If you prefer to mail the documents, send them to the DMV’s Vehicle Registration Operations office in Sacramento. For USPS mail, the address is:

Vehicle Registration Operations
Department of Motor Vehicles
PO Box 942869
Sacramento, CA 94269-0001

For FedEx, UPS, or other carriers that don’t deliver to PO boxes:

Vehicle Registration Operations
Department of Motor Vehicles
2415 1st Ave., Mail Station C271
Sacramento, CA 95818-2606

Use certified or trackable mail — these are original signed documents, and replacing a lost title adds time and another round of paperwork. The DMV’s Virtual Office portal does not currently support general title transfers, though it does handle replacement titles and the seller’s Notice of Transfer and Release of Liability.11California DMV. DMV Virtual Office

The Seller’s Notice of Transfer and Release of Liability

Completing the REG 135 protects the buyer’s side of the transaction, but sellers have a separate obligation that’s just as important. California Vehicle Code Section 5900 requires the seller to notify the DMV within five calendar days of the sale.12California Legislative Information. California Code VEH 5900 – Notice and Application The quickest way to do this is by filing a Notice of Transfer and Release of Liability (NRL) — either online through the DMV website or by mailing in a REG 138 form.

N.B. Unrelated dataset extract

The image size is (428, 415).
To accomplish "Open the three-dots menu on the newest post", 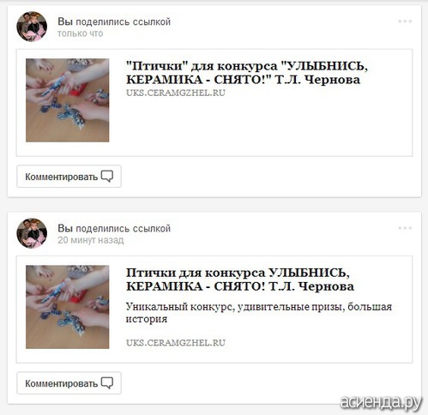I will [405, 21].
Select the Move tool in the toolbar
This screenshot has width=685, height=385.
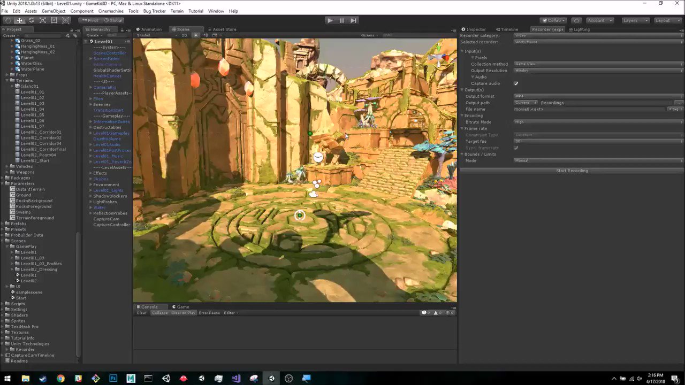click(20, 20)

Filing the NRL matters because it cuts off the seller’s exposure. Once the DMV records the notice, liability for parking tickets, traffic violations, and toll charges that occur after the sale date shifts to the buyer. Without the NRL on file, the DMV still shows the seller as the registered owner, which means parking citations and even civil suits can land on the wrong person. The DMV also stops sending registration renewal notices to the seller once the NRL is recorded — a good signal that the filing went through.13California DMV. Notice of Transfer and Release of Liability

If the information on the NRL is incomplete or illegible, the DMV may be unable to update the vehicle record, which can disqualify the seller’s liability protection. Sellers should treat the five-day window seriously — it’s one of the most commonly skipped steps in private-party sales, and the one most likely to cause problems months later.

How Long Processing Takes

If you submit in person, the DMV processes the transfer and collects fees on the spot. The new title itself arrives by mail. The DMV’s own title transfer page estimates that titles typically arrive within 15 to 30 days.5California DMV. Title Transfers and Changes Online title transfers through the DMV’s portal have been listed at roughly four weeks.14California Department of Motor Vehicles. Processing Times Mail-in submissions will add delivery time on top of the processing window, so plan for a longer wait.

Keep a copy of every signed document — especially the REG 135 and the signed title — until the new title arrives. If anything goes wrong during processing, those copies are your proof that the transfer happened and what the terms were.